*Exercise aim*
Copy exactly the lines of the records below, and only those lines, beginning with the line that contains "Where should I click to: Select the WebP" and ending with the line that contains "Task: Open Trolls Band Together thumbnail".

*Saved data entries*
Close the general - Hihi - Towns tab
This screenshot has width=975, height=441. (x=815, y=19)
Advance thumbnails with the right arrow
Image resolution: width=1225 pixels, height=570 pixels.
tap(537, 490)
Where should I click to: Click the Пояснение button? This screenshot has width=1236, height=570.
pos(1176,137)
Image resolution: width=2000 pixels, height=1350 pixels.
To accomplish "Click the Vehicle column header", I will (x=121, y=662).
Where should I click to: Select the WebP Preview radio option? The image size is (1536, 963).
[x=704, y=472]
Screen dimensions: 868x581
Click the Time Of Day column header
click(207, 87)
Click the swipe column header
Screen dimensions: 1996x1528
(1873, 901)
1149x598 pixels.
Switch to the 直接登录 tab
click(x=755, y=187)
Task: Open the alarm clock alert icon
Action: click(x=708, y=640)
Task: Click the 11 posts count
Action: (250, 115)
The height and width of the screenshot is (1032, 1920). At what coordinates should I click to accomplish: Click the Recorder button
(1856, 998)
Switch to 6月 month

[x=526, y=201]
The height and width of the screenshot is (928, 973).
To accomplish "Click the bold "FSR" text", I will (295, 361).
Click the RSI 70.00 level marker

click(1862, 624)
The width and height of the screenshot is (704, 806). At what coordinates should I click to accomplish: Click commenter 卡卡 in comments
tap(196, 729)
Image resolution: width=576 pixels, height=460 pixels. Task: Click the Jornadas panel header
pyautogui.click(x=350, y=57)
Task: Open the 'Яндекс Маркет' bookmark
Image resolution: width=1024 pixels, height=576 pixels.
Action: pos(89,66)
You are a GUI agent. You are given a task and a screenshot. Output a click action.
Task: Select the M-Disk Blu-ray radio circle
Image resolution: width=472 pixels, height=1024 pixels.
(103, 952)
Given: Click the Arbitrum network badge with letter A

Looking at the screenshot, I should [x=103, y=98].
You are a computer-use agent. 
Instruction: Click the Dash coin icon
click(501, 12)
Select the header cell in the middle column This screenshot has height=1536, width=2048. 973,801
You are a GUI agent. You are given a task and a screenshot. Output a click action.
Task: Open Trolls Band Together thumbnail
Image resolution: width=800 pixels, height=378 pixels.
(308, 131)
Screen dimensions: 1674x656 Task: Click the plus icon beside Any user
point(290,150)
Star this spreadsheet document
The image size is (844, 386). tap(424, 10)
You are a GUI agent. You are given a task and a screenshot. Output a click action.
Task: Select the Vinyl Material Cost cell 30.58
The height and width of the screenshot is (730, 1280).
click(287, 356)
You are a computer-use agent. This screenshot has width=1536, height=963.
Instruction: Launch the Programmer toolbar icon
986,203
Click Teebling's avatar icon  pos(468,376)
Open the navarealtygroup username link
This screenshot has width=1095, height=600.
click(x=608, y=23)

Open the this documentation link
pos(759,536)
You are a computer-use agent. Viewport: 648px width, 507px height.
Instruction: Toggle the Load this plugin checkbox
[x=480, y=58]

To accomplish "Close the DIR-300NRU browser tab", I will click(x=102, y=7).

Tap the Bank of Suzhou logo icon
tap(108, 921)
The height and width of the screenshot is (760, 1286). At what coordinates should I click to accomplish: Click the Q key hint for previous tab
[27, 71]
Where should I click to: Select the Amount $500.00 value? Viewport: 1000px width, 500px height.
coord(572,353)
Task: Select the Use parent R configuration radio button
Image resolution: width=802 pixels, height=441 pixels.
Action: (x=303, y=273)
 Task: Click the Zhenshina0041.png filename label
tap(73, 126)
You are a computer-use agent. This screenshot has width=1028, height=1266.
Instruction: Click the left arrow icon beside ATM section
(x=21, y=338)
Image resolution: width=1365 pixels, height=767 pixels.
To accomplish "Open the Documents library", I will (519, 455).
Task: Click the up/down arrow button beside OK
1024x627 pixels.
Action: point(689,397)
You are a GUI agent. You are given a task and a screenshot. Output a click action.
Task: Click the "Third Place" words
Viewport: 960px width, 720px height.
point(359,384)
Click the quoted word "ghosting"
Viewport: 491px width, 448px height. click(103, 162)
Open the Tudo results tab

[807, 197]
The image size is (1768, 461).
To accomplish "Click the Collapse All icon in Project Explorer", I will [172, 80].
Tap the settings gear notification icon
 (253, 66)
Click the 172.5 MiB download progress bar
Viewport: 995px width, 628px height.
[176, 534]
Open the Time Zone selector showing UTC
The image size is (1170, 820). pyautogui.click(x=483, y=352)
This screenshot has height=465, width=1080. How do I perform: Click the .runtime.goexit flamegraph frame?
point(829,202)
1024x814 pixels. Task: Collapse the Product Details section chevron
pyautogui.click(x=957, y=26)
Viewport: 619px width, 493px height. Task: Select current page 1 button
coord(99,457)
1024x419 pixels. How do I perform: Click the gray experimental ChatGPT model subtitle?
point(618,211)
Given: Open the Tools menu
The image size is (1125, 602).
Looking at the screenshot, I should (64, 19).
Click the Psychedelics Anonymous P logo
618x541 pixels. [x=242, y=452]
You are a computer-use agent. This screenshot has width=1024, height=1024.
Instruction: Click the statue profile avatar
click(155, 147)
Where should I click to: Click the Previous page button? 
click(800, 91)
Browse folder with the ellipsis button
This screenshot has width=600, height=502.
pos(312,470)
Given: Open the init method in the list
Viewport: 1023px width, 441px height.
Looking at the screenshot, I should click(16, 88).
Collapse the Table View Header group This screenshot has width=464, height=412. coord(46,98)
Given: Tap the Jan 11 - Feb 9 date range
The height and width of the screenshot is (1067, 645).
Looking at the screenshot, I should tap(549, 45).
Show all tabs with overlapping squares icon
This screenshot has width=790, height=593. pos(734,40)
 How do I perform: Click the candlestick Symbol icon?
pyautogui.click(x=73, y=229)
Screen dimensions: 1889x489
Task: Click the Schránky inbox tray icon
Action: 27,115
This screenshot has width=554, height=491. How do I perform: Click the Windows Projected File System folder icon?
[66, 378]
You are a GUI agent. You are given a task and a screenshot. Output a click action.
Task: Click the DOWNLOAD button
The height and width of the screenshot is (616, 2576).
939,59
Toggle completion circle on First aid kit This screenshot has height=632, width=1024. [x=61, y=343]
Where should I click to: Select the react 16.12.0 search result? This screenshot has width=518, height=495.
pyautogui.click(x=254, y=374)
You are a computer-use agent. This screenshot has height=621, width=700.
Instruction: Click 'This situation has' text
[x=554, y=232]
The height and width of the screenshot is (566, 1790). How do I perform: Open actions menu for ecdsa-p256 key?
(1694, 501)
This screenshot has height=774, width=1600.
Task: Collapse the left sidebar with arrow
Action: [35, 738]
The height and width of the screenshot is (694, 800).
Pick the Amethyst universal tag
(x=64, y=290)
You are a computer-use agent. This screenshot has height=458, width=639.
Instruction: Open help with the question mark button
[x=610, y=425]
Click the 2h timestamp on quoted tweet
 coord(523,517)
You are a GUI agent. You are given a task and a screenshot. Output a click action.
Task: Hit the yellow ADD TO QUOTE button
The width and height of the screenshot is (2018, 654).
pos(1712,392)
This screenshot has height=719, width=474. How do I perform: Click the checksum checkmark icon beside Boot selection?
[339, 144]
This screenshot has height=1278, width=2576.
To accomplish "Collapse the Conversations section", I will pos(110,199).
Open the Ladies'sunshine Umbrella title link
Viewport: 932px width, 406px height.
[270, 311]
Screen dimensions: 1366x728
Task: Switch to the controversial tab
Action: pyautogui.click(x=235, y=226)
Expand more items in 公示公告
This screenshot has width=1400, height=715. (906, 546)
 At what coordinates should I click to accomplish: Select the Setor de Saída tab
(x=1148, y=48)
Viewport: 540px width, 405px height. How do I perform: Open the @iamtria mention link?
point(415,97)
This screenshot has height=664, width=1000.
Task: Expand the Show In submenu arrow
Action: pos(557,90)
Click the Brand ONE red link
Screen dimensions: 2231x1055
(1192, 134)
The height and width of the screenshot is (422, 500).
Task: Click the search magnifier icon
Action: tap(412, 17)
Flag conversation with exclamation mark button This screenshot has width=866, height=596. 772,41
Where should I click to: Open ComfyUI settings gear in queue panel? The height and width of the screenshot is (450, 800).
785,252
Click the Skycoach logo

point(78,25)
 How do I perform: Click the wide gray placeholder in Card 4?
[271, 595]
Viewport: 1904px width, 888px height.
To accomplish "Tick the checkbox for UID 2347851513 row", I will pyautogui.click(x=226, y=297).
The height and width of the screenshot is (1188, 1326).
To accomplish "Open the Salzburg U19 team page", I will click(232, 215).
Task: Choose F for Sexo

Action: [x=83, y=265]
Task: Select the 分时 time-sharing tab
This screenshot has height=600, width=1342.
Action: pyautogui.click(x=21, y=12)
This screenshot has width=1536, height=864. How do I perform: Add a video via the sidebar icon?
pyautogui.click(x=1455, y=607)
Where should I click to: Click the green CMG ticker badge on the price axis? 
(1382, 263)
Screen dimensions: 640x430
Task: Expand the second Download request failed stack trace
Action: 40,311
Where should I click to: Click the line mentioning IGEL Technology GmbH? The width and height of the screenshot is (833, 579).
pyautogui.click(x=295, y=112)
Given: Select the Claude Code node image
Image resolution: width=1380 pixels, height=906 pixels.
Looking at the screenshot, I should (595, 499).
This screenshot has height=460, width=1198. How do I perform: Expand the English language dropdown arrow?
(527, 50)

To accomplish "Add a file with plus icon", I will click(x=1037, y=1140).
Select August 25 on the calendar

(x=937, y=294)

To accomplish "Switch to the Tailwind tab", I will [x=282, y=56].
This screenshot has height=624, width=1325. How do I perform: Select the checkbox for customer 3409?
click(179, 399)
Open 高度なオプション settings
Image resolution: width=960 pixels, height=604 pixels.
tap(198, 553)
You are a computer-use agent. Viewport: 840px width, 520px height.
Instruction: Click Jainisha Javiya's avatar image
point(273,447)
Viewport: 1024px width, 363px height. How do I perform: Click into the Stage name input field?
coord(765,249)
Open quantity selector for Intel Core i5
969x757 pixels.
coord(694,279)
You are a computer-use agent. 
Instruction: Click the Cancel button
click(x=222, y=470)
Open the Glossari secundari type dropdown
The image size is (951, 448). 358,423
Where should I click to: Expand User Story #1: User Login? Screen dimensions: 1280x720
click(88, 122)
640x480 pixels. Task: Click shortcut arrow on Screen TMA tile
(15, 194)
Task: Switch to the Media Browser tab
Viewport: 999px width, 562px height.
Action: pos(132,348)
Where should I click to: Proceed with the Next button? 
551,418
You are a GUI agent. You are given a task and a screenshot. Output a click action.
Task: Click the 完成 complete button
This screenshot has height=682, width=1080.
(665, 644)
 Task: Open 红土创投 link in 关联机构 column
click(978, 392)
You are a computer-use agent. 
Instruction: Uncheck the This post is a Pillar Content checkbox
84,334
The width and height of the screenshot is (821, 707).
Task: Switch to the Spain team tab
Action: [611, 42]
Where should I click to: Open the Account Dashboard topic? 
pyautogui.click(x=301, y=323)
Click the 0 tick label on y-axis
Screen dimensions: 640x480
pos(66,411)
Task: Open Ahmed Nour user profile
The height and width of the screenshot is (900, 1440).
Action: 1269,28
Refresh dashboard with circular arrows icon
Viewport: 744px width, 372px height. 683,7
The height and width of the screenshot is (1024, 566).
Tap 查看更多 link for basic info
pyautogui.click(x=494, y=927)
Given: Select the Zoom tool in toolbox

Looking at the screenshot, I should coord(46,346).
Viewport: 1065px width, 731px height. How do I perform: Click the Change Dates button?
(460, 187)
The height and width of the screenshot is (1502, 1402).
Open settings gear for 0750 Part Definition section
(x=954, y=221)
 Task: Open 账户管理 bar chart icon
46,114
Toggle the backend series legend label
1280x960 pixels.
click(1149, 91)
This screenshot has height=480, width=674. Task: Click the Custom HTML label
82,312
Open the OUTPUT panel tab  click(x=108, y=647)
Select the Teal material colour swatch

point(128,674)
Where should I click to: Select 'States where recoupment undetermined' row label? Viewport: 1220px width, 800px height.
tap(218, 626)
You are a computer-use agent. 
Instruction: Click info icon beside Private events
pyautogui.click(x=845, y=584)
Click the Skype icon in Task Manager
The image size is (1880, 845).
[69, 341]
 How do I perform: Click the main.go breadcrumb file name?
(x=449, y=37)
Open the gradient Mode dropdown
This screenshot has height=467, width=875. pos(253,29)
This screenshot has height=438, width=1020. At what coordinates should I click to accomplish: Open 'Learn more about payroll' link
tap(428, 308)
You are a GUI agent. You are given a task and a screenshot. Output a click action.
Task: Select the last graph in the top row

*Response to the exercise*
Where should I click to: Select the WebP Preview radio option? The image size is (1536, 963).
[x=704, y=472]
Screen dimensions: 868x581
Click the Time Of Day column header
click(207, 87)
Click the swipe column header
Screen dimensions: 1996x1528
(1873, 901)
1149x598 pixels.
Switch to the 直接登录 tab
click(x=755, y=187)
Task: Open the alarm clock alert icon
Action: click(x=708, y=640)
Task: Click the 11 posts count
Action: (250, 115)
The height and width of the screenshot is (1032, 1920). At what coordinates should I click to accomplish: Click the Recorder button
(1856, 998)
Switch to 6月 month

[x=526, y=201]
The height and width of the screenshot is (928, 973).
To accomplish "Click the bold "FSR" text", I will (295, 361).
Click the RSI 70.00 level marker

click(1862, 624)
The width and height of the screenshot is (704, 806). At what coordinates should I click to accomplish: Click commenter 卡卡 in comments
tap(196, 729)
Image resolution: width=576 pixels, height=460 pixels. Task: Click the Jornadas panel header
pyautogui.click(x=350, y=57)
Task: Open the 'Яндекс Маркет' bookmark
Image resolution: width=1024 pixels, height=576 pixels.
Action: pos(89,66)
You are a GUI agent. You are given a task and a screenshot. Output a click action.
Task: Select the M-Disk Blu-ray radio circle
Image resolution: width=472 pixels, height=1024 pixels.
(103, 952)
Given: Click the Arbitrum network badge with letter A

Looking at the screenshot, I should [x=103, y=98].
You are a computer-use agent. 
Instruction: Click the Dash coin icon
click(501, 12)
Select the header cell in the middle column This screenshot has height=1536, width=2048. 973,801
You are a GUI agent. You are given a task and a screenshot. Output a click action.
Task: Open Trolls Band Together thumbnail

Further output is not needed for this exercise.